Task directions:
Down to the last line, print the material below verbatim.

Data section:

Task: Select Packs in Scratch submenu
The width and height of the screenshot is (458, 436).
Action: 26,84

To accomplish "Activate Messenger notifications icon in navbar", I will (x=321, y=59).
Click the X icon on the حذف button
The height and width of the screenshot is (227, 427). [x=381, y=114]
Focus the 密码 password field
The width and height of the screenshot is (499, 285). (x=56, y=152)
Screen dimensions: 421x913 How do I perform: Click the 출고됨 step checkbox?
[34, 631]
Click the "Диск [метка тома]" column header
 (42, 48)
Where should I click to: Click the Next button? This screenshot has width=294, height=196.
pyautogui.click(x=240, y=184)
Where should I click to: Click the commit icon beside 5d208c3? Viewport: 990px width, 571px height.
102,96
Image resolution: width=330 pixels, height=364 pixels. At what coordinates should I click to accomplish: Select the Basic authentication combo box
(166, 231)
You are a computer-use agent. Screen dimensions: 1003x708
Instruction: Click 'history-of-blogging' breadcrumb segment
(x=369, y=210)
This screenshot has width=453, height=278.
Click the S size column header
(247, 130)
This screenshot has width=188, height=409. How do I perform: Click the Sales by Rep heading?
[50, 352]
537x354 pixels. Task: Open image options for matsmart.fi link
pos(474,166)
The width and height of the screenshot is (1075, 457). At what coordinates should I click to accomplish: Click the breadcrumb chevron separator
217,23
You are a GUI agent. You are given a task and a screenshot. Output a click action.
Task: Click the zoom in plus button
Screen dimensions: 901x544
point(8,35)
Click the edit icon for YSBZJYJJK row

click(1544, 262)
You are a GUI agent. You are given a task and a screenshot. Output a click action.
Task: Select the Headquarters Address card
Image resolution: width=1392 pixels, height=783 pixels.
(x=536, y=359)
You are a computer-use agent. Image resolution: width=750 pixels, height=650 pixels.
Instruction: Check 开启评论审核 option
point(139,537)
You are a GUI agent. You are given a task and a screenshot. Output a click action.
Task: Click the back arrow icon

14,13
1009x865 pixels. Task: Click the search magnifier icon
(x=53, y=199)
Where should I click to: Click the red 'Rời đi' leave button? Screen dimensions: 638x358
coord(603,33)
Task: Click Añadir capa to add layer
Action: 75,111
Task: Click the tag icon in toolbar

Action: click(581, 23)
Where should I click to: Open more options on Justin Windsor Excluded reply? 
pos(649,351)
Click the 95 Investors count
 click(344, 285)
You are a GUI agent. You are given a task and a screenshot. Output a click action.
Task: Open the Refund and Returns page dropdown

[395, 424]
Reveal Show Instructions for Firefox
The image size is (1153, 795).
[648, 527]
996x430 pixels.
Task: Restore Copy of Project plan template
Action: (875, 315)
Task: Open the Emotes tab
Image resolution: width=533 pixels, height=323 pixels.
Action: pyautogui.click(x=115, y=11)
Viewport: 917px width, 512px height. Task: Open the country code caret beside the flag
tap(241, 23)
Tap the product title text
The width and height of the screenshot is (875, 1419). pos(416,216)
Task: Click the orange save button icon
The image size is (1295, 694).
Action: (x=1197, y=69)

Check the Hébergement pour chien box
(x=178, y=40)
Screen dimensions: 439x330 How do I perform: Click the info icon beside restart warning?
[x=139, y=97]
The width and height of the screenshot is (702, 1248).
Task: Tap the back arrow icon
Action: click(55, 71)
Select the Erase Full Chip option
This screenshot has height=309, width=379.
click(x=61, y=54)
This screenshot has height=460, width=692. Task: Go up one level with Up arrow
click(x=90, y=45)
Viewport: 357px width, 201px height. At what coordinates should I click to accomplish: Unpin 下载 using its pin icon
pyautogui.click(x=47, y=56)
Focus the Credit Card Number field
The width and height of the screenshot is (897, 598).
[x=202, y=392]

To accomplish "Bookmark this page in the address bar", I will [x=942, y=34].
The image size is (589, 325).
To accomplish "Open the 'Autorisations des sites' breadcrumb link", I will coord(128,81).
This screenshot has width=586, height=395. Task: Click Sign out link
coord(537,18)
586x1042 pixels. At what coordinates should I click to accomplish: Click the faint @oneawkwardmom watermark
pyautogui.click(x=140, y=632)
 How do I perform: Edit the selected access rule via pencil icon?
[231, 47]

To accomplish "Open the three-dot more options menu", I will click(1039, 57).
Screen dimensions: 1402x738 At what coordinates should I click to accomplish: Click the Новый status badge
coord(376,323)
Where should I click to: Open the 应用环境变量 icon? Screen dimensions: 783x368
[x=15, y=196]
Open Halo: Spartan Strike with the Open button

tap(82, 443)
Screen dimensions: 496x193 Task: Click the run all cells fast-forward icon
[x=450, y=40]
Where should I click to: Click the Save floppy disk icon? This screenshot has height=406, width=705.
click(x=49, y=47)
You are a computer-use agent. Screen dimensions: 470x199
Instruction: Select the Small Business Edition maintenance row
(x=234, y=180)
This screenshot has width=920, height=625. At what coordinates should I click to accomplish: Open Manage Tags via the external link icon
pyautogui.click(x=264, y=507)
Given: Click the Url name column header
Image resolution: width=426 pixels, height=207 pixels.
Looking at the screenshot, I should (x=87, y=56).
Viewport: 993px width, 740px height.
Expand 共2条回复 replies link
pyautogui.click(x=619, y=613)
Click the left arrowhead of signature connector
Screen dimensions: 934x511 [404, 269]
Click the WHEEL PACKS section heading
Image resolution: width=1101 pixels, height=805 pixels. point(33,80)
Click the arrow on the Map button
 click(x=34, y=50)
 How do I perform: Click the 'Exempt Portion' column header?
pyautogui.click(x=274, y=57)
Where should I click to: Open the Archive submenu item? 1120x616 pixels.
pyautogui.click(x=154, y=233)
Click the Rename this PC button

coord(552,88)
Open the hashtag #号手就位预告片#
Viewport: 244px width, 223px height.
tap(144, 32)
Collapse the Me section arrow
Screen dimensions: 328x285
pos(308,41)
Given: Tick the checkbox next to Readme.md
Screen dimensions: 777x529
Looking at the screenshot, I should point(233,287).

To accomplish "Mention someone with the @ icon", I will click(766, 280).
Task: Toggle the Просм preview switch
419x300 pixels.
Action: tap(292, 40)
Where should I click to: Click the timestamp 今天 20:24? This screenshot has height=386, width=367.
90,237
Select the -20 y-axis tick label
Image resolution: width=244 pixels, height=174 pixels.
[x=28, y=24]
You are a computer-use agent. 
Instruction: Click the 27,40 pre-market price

Answer:
Task: Select Packs in Scratch submenu
The width and height of the screenshot is (458, 436).
Action: 26,84

To accomplish "Activate Messenger notifications icon in navbar", I will (x=321, y=59).
Click the X icon on the حذف button
The height and width of the screenshot is (227, 427). [x=381, y=114]
Focus the 密码 password field
The width and height of the screenshot is (499, 285). (x=56, y=152)
Screen dimensions: 421x913 How do I perform: Click the 출고됨 step checkbox?
[34, 631]
Click the "Диск [метка тома]" column header
 (42, 48)
Where should I click to: Click the Next button? This screenshot has width=294, height=196.
pyautogui.click(x=240, y=184)
Where should I click to: Click the commit icon beside 5d208c3? Viewport: 990px width, 571px height.
102,96
Image resolution: width=330 pixels, height=364 pixels. At what coordinates should I click to accomplish: Select the Basic authentication combo box
(166, 231)
You are a computer-use agent. Screen dimensions: 1003x708
Instruction: Click 'history-of-blogging' breadcrumb segment
(x=369, y=210)
This screenshot has width=453, height=278.
Click the S size column header
(247, 130)
This screenshot has width=188, height=409. How do I perform: Click the Sales by Rep heading?
[50, 352]
537x354 pixels. Task: Open image options for matsmart.fi link
pos(474,166)
The width and height of the screenshot is (1075, 457). At what coordinates should I click to accomplish: Click the breadcrumb chevron separator
217,23
You are a GUI agent. You are given a task and a screenshot. Output a click action.
Task: Click the zoom in plus button
Screen dimensions: 901x544
point(8,35)
Click the edit icon for YSBZJYJJK row

click(1544, 262)
You are a GUI agent. You are given a task and a screenshot. Output a click action.
Task: Select the Headquarters Address card
Image resolution: width=1392 pixels, height=783 pixels.
(x=536, y=359)
You are a computer-use agent. Image resolution: width=750 pixels, height=650 pixels.
Instruction: Check 开启评论审核 option
point(139,537)
You are a GUI agent. You are given a task and a screenshot. Output a click action.
Task: Click the back arrow icon

14,13
1009x865 pixels. Task: Click the search magnifier icon
(x=53, y=199)
Where should I click to: Click the red 'Rời đi' leave button? Screen dimensions: 638x358
coord(603,33)
Task: Click Añadir capa to add layer
Action: 75,111
Task: Click the tag icon in toolbar

Action: click(581, 23)
Where should I click to: Open more options on Justin Windsor Excluded reply? 
pos(649,351)
Click the 95 Investors count
 click(344, 285)
You are a GUI agent. You are given a task and a screenshot. Output a click action.
Task: Open the Refund and Returns page dropdown

[395, 424]
Reveal Show Instructions for Firefox
The image size is (1153, 795).
[648, 527]
996x430 pixels.
Task: Restore Copy of Project plan template
Action: (875, 315)
Task: Open the Emotes tab
Image resolution: width=533 pixels, height=323 pixels.
Action: pyautogui.click(x=115, y=11)
Viewport: 917px width, 512px height. Task: Open the country code caret beside the flag
tap(241, 23)
Tap the product title text
The width and height of the screenshot is (875, 1419). pos(416,216)
Task: Click the orange save button icon
The image size is (1295, 694).
Action: (x=1197, y=69)

Check the Hébergement pour chien box
(x=178, y=40)
Screen dimensions: 439x330 How do I perform: Click the info icon beside restart warning?
[x=139, y=97]
The width and height of the screenshot is (702, 1248).
Task: Tap the back arrow icon
Action: click(55, 71)
Select the Erase Full Chip option
This screenshot has height=309, width=379.
click(x=61, y=54)
This screenshot has height=460, width=692. Task: Go up one level with Up arrow
click(x=90, y=45)
Viewport: 357px width, 201px height. At what coordinates should I click to accomplish: Unpin 下载 using its pin icon
pyautogui.click(x=47, y=56)
Focus the Credit Card Number field
The width and height of the screenshot is (897, 598).
[x=202, y=392]

To accomplish "Bookmark this page in the address bar", I will [x=942, y=34].
The image size is (589, 325).
To accomplish "Open the 'Autorisations des sites' breadcrumb link", I will coord(128,81).
This screenshot has width=586, height=395. Task: Click Sign out link
coord(537,18)
586x1042 pixels. At what coordinates should I click to accomplish: Click the faint @oneawkwardmom watermark
pyautogui.click(x=140, y=632)
 How do I perform: Edit the selected access rule via pencil icon?
[231, 47]

To accomplish "Open the three-dot more options menu", I will click(1039, 57).
Screen dimensions: 1402x738 At what coordinates should I click to accomplish: Click the Новый status badge
coord(376,323)
Where should I click to: Open the 应用环境变量 icon? Screen dimensions: 783x368
[x=15, y=196]
Open Halo: Spartan Strike with the Open button

tap(82, 443)
Screen dimensions: 496x193 Task: Click the run all cells fast-forward icon
[x=450, y=40]
Where should I click to: Click the Save floppy disk icon? This screenshot has height=406, width=705.
click(x=49, y=47)
You are a computer-use agent. Screen dimensions: 470x199
Instruction: Select the Small Business Edition maintenance row
(x=234, y=180)
This screenshot has width=920, height=625. At what coordinates should I click to accomplish: Open Manage Tags via the external link icon
pyautogui.click(x=264, y=507)
Given: Click the Url name column header
Image resolution: width=426 pixels, height=207 pixels.
Looking at the screenshot, I should (x=87, y=56).
Viewport: 993px width, 740px height.
Expand 共2条回复 replies link
pyautogui.click(x=619, y=613)
Click the left arrowhead of signature connector
Screen dimensions: 934x511 [404, 269]
Click the WHEEL PACKS section heading
Image resolution: width=1101 pixels, height=805 pixels. point(33,80)
Click the arrow on the Map button
 click(x=34, y=50)
 How do I perform: Click the 'Exempt Portion' column header?
pyautogui.click(x=274, y=57)
Where should I click to: Open the Archive submenu item? 1120x616 pixels.
pyautogui.click(x=154, y=233)
Click the Rename this PC button

coord(552,88)
Open the hashtag #号手就位预告片#
Viewport: 244px width, 223px height.
tap(144, 32)
Collapse the Me section arrow
Screen dimensions: 328x285
pos(308,41)
Given: Tick the checkbox next to Readme.md
Screen dimensions: 777x529
Looking at the screenshot, I should point(233,287).

To accomplish "Mention someone with the @ icon", I will click(766, 280).
Task: Toggle the Просм preview switch
419x300 pixels.
Action: tap(292, 40)
Where should I click to: Click the timestamp 今天 20:24? This screenshot has height=386, width=367.
90,237
Select the -20 y-axis tick label
Image resolution: width=244 pixels, height=174 pixels.
[x=28, y=24]
You are a computer-use agent. 
Instruction: Click the 27,40 pre-market price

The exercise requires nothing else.